Will Shamima Begum ever be allowed to return to the UK?
In the latest instalment in the saga of the east London schoolgirl who left the UK to join Isis nine years ago, the Court of Appeal has denied her bid to regain British citizenship. Sean O’Grady asks what happens now
Shamima Begum, the “Isis bride”, now 24 years of age, has lost her attempt at the Court of Appeal to overturn the government’s decision to strip her of British citizenship. Begum travelled with friends to Syria at the age of 15 without the knowledge of her parents, school or police, married an Isis fighter (a Dutch national), and became involved herself in supporting Isis as a law enforcer. She claims to have been trafficked and that she is the victim of abuse.
In February 2019, soon after Isis retreated from its “capital” in Syria, she was found in a refugee camp, and her UK citizenship was revoked shortly after. Since then she has conducted a legal and media campaign to have it restored and to return to Britain, where she was born. She has had three children, all now deceased. Thus far she’s enjoyed little success, or indeed sympathy.
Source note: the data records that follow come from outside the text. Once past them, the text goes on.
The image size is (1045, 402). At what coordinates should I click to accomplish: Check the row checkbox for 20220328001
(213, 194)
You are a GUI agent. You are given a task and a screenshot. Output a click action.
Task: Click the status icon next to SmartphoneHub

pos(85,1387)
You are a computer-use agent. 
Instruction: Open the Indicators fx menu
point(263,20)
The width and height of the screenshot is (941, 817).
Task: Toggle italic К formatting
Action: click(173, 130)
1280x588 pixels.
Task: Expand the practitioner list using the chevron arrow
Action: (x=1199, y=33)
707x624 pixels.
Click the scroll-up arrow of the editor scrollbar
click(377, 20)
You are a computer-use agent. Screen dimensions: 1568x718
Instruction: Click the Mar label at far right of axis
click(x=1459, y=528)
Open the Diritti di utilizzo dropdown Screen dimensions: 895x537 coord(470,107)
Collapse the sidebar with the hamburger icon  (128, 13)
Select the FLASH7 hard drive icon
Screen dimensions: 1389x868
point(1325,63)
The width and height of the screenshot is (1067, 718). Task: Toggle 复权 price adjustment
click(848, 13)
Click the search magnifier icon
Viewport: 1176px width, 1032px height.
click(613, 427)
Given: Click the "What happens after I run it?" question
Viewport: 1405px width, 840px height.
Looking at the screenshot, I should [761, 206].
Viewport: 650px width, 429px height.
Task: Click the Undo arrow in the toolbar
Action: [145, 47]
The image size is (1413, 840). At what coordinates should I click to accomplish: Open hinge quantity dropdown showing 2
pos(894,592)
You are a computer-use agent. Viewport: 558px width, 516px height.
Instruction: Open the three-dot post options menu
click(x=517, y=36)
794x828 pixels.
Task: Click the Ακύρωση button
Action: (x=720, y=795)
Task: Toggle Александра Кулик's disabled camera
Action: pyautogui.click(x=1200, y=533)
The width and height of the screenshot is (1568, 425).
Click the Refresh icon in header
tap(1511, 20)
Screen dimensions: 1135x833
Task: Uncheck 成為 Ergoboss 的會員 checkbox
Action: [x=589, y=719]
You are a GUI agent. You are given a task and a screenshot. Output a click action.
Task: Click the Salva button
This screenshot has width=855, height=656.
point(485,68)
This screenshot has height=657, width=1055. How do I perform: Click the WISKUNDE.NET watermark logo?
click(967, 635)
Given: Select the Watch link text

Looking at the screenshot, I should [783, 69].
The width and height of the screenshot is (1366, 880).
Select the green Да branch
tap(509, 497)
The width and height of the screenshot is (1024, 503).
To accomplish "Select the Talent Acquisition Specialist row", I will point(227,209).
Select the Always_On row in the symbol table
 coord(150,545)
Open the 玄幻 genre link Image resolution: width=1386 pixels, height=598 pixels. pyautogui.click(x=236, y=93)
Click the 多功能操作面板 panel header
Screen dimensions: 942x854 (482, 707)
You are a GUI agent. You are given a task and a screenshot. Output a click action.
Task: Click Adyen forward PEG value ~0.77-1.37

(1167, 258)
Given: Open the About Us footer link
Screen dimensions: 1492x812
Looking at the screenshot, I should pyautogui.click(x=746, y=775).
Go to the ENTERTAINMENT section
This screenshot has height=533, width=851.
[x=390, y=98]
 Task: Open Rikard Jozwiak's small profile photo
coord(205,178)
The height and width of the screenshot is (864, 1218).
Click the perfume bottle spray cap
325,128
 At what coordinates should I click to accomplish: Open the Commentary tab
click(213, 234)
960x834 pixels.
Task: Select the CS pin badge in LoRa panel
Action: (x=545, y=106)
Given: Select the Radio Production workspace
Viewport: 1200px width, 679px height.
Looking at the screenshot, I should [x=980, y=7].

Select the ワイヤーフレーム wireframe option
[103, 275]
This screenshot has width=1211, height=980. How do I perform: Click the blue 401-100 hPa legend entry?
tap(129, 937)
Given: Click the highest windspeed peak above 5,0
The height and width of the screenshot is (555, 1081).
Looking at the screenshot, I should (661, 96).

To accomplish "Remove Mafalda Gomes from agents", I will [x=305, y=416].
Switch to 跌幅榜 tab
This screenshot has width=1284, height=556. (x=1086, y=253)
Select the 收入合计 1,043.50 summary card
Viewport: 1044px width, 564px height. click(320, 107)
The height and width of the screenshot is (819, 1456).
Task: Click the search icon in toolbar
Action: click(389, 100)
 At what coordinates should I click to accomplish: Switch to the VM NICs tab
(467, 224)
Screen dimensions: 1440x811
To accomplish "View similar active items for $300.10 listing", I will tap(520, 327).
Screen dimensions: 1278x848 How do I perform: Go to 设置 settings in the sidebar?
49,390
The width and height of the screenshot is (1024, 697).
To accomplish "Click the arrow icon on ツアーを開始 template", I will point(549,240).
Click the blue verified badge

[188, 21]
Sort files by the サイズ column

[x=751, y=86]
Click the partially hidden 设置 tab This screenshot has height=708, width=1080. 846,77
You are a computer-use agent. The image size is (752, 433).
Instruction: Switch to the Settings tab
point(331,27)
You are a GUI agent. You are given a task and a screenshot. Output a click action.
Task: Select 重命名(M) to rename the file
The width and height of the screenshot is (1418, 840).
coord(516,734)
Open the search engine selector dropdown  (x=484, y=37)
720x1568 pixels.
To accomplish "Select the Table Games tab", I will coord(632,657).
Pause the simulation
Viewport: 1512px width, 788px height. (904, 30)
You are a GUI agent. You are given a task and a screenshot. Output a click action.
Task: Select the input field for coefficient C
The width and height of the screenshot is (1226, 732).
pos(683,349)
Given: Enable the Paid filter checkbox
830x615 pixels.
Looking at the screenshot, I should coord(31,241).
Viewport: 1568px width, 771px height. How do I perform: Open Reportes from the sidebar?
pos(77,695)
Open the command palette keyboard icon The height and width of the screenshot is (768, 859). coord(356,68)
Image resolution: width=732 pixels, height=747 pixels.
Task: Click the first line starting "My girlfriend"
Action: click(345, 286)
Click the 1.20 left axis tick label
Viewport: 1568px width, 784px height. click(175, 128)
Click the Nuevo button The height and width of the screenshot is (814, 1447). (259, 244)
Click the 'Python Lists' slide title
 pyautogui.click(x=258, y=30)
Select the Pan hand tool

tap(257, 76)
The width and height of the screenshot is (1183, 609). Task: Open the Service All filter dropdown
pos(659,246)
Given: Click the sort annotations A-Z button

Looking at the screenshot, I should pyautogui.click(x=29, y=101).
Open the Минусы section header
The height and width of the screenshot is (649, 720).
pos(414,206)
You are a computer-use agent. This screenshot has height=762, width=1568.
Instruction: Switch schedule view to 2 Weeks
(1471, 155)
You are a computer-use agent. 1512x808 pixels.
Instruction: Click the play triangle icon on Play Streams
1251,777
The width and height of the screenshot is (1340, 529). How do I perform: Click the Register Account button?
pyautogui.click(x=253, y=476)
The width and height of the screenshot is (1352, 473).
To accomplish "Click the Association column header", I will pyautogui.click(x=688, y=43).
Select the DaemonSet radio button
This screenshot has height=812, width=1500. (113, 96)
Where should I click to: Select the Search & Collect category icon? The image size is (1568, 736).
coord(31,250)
Her solicitor Gareth Peirce states: “Shamima Begum is held unlawfully in indefinite arbitrary detention, which is banned by every international treaty. She and others, other women and children, are in what is not a refugee camp but a prison camp, and that is conceded by the United Kingdom, which has stated to the UN that it agrees that Geneva Convention articles apply. Unlawful as that is, there is no exit. There is no way that she can escape from unlawful imprisonment.”